#### [BRIEF]
Would you repeat the entries beneath, with nothing changed?

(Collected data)
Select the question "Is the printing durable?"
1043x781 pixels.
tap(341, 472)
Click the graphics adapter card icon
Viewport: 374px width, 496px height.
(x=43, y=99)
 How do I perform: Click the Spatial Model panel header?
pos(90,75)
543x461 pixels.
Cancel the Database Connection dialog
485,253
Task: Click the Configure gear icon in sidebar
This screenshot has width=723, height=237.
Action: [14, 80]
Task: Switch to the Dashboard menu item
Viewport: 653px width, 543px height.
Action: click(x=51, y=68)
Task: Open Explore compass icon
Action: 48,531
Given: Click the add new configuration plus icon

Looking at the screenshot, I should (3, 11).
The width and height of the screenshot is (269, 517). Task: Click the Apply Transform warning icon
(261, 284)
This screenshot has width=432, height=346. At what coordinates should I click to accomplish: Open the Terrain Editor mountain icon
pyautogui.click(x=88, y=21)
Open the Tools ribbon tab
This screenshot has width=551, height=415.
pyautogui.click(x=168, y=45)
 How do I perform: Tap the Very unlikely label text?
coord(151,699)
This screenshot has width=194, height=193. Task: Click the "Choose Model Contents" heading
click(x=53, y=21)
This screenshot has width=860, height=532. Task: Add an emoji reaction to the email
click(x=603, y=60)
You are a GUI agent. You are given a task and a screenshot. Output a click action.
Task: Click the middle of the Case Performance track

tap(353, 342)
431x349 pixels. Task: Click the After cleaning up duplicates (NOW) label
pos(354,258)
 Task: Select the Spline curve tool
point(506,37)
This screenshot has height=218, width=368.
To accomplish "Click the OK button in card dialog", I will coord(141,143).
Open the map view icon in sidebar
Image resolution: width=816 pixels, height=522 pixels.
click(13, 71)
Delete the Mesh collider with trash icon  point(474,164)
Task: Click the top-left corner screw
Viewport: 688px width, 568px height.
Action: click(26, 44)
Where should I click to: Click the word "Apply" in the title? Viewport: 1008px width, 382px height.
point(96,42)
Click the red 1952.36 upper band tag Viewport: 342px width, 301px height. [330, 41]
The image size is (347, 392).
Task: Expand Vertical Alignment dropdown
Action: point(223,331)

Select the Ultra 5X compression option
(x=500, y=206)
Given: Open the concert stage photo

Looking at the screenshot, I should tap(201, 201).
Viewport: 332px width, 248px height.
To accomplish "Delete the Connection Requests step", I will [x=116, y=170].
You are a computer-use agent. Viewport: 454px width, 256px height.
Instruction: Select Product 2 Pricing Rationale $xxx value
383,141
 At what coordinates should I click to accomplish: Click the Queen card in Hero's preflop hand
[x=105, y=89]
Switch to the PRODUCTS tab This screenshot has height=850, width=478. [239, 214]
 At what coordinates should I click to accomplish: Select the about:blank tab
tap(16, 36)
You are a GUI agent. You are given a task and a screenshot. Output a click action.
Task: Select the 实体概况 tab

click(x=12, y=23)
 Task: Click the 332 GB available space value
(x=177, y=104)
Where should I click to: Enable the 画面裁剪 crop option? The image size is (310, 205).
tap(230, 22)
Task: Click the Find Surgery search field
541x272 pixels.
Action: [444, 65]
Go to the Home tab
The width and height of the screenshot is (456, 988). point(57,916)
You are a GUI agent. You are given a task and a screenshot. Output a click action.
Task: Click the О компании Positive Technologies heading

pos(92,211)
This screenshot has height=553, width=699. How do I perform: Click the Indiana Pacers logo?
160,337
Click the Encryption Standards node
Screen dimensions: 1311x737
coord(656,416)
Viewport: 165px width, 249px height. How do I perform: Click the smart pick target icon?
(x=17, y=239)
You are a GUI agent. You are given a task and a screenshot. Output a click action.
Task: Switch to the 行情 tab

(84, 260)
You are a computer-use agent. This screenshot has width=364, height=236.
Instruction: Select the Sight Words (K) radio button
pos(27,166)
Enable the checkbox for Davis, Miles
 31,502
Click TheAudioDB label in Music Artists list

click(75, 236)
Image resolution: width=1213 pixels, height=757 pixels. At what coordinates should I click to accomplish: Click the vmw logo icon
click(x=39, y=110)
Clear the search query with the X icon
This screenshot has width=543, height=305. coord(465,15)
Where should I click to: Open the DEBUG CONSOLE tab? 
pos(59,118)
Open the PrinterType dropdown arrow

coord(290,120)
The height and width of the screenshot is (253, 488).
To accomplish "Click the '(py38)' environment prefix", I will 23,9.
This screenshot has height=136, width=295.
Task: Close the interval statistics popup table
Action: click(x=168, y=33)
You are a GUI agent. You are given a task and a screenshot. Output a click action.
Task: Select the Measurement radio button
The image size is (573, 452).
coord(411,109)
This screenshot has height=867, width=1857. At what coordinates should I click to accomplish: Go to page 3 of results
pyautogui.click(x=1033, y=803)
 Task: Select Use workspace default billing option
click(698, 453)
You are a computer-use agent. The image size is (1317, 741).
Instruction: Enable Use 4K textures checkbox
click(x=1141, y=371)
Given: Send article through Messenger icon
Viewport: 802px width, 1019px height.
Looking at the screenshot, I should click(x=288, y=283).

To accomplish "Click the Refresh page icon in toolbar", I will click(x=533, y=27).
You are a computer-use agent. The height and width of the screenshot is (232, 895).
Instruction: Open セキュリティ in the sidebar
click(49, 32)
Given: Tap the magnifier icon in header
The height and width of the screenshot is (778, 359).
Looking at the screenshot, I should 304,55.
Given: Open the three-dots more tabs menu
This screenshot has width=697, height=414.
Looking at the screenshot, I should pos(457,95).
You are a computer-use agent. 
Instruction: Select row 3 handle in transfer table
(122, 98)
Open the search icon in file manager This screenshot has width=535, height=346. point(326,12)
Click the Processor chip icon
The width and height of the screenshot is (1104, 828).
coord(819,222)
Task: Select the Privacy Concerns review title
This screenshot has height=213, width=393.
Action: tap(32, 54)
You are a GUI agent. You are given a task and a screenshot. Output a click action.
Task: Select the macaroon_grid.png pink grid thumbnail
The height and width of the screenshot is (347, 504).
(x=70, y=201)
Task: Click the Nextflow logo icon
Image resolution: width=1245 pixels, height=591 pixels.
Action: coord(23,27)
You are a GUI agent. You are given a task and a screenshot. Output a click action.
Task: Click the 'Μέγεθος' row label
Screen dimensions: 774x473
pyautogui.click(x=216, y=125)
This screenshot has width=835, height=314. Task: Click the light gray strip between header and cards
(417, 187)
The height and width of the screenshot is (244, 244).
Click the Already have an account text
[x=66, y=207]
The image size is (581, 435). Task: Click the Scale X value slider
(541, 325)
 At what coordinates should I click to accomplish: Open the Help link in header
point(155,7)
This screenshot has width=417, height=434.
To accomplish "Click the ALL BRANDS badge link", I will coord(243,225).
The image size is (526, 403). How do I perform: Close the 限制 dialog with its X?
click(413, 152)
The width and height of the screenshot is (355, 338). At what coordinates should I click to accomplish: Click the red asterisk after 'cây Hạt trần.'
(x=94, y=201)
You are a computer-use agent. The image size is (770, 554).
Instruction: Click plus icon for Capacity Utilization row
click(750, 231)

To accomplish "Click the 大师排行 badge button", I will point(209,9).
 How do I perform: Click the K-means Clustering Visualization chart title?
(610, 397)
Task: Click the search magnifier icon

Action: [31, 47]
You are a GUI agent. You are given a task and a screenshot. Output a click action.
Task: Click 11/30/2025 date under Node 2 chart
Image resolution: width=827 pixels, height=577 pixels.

#### [RESPONSE AREA]
Select the question "Is the printing durable?"
1043x781 pixels.
tap(341, 472)
Click the graphics adapter card icon
Viewport: 374px width, 496px height.
(x=43, y=99)
 How do I perform: Click the Spatial Model panel header?
pos(90,75)
543x461 pixels.
Cancel the Database Connection dialog
485,253
Task: Click the Configure gear icon in sidebar
This screenshot has width=723, height=237.
Action: [14, 80]
Task: Switch to the Dashboard menu item
Viewport: 653px width, 543px height.
Action: click(x=51, y=68)
Task: Open Explore compass icon
Action: 48,531
Given: Click the add new configuration plus icon

Looking at the screenshot, I should (3, 11).
The width and height of the screenshot is (269, 517). Task: Click the Apply Transform warning icon
(261, 284)
This screenshot has width=432, height=346. At what coordinates should I click to accomplish: Open the Terrain Editor mountain icon
pyautogui.click(x=88, y=21)
Open the Tools ribbon tab
This screenshot has width=551, height=415.
pyautogui.click(x=168, y=45)
 How do I perform: Tap the Very unlikely label text?
coord(151,699)
This screenshot has width=194, height=193. Task: Click the "Choose Model Contents" heading
click(x=53, y=21)
This screenshot has width=860, height=532. Task: Add an emoji reaction to the email
click(x=603, y=60)
You are a GUI agent. You are given a task and a screenshot. Output a click action.
Task: Click the middle of the Case Performance track

tap(353, 342)
431x349 pixels. Task: Click the After cleaning up duplicates (NOW) label
pos(354,258)
 Task: Select the Spline curve tool
point(506,37)
This screenshot has height=218, width=368.
To accomplish "Click the OK button in card dialog", I will coord(141,143).
Open the map view icon in sidebar
Image resolution: width=816 pixels, height=522 pixels.
click(13, 71)
Delete the Mesh collider with trash icon  point(474,164)
Task: Click the top-left corner screw
Viewport: 688px width, 568px height.
Action: click(26, 44)
Where should I click to: Click the word "Apply" in the title? Viewport: 1008px width, 382px height.
point(96,42)
Click the red 1952.36 upper band tag Viewport: 342px width, 301px height. [330, 41]
The image size is (347, 392).
Task: Expand Vertical Alignment dropdown
Action: point(223,331)

Select the Ultra 5X compression option
(x=500, y=206)
Given: Open the concert stage photo

Looking at the screenshot, I should tap(201, 201).
Viewport: 332px width, 248px height.
To accomplish "Delete the Connection Requests step", I will [x=116, y=170].
You are a computer-use agent. Viewport: 454px width, 256px height.
Instruction: Select Product 2 Pricing Rationale $xxx value
383,141
 At what coordinates should I click to accomplish: Click the Queen card in Hero's preflop hand
[x=105, y=89]
Switch to the PRODUCTS tab This screenshot has height=850, width=478. [239, 214]
 At what coordinates should I click to accomplish: Select the about:blank tab
tap(16, 36)
You are a GUI agent. You are given a task and a screenshot. Output a click action.
Task: Select the 实体概况 tab

click(x=12, y=23)
 Task: Click the 332 GB available space value
(x=177, y=104)
Where should I click to: Enable the 画面裁剪 crop option? The image size is (310, 205).
tap(230, 22)
Task: Click the Find Surgery search field
541x272 pixels.
Action: [444, 65]
Go to the Home tab
The width and height of the screenshot is (456, 988). point(57,916)
You are a GUI agent. You are given a task and a screenshot. Output a click action.
Task: Click the О компании Positive Technologies heading

pos(92,211)
This screenshot has height=553, width=699. How do I perform: Click the Indiana Pacers logo?
160,337
Click the Encryption Standards node
Screen dimensions: 1311x737
coord(656,416)
Viewport: 165px width, 249px height. How do I perform: Click the smart pick target icon?
(x=17, y=239)
You are a GUI agent. You are given a task and a screenshot. Output a click action.
Task: Switch to the 行情 tab

(84, 260)
You are a computer-use agent. This screenshot has width=364, height=236.
Instruction: Select the Sight Words (K) radio button
pos(27,166)
Enable the checkbox for Davis, Miles
 31,502
Click TheAudioDB label in Music Artists list

click(75, 236)
Image resolution: width=1213 pixels, height=757 pixels. At what coordinates should I click to accomplish: Click the vmw logo icon
click(x=39, y=110)
Clear the search query with the X icon
This screenshot has width=543, height=305. coord(465,15)
Where should I click to: Open the DEBUG CONSOLE tab? 
pos(59,118)
Open the PrinterType dropdown arrow

coord(290,120)
The height and width of the screenshot is (253, 488).
To accomplish "Click the '(py38)' environment prefix", I will 23,9.
This screenshot has height=136, width=295.
Task: Close the interval statistics popup table
Action: click(x=168, y=33)
You are a GUI agent. You are given a task and a screenshot. Output a click action.
Task: Select the Measurement radio button
The image size is (573, 452).
coord(411,109)
This screenshot has height=867, width=1857. At what coordinates should I click to accomplish: Go to page 3 of results
pyautogui.click(x=1033, y=803)
 Task: Select Use workspace default billing option
click(698, 453)
You are a computer-use agent. The image size is (1317, 741).
Instruction: Enable Use 4K textures checkbox
click(x=1141, y=371)
Given: Send article through Messenger icon
Viewport: 802px width, 1019px height.
Looking at the screenshot, I should click(x=288, y=283).

To accomplish "Click the Refresh page icon in toolbar", I will click(x=533, y=27).
You are a computer-use agent. The height and width of the screenshot is (232, 895).
Instruction: Open セキュリティ in the sidebar
click(49, 32)
Given: Tap the magnifier icon in header
The height and width of the screenshot is (778, 359).
Looking at the screenshot, I should 304,55.
Given: Open the three-dots more tabs menu
This screenshot has width=697, height=414.
Looking at the screenshot, I should pos(457,95).
You are a computer-use agent. 
Instruction: Select row 3 handle in transfer table
(122, 98)
Open the search icon in file manager This screenshot has width=535, height=346. point(326,12)
Click the Processor chip icon
The width and height of the screenshot is (1104, 828).
coord(819,222)
Task: Select the Privacy Concerns review title
This screenshot has height=213, width=393.
Action: tap(32, 54)
You are a GUI agent. You are given a task and a screenshot. Output a click action.
Task: Select the macaroon_grid.png pink grid thumbnail
The height and width of the screenshot is (347, 504).
(x=70, y=201)
Task: Click the Nextflow logo icon
Image resolution: width=1245 pixels, height=591 pixels.
Action: coord(23,27)
You are a GUI agent. You are given a task and a screenshot. Output a click action.
Task: Click the 'Μέγεθος' row label
Screen dimensions: 774x473
pyautogui.click(x=216, y=125)
This screenshot has width=835, height=314. Task: Click the light gray strip between header and cards
(417, 187)
The height and width of the screenshot is (244, 244).
Click the Already have an account text
[x=66, y=207]
The image size is (581, 435). Task: Click the Scale X value slider
(541, 325)
 At what coordinates should I click to accomplish: Open the Help link in header
point(155,7)
This screenshot has width=417, height=434.
To accomplish "Click the ALL BRANDS badge link", I will coord(243,225).
The image size is (526, 403). How do I perform: Close the 限制 dialog with its X?
click(413, 152)
The width and height of the screenshot is (355, 338). At what coordinates should I click to accomplish: Click the red asterisk after 'cây Hạt trần.'
(x=94, y=201)
You are a computer-use agent. The image size is (770, 554).
Instruction: Click plus icon for Capacity Utilization row
click(750, 231)

To accomplish "Click the 大师排行 badge button", I will point(209,9).
 How do I perform: Click the K-means Clustering Visualization chart title?
(610, 397)
Task: Click the search magnifier icon

Action: [31, 47]
You are a GUI agent. You are given a task and a screenshot. Output a click action.
Task: Click 11/30/2025 date under Node 2 chart
Image resolution: width=827 pixels, height=577 pixels.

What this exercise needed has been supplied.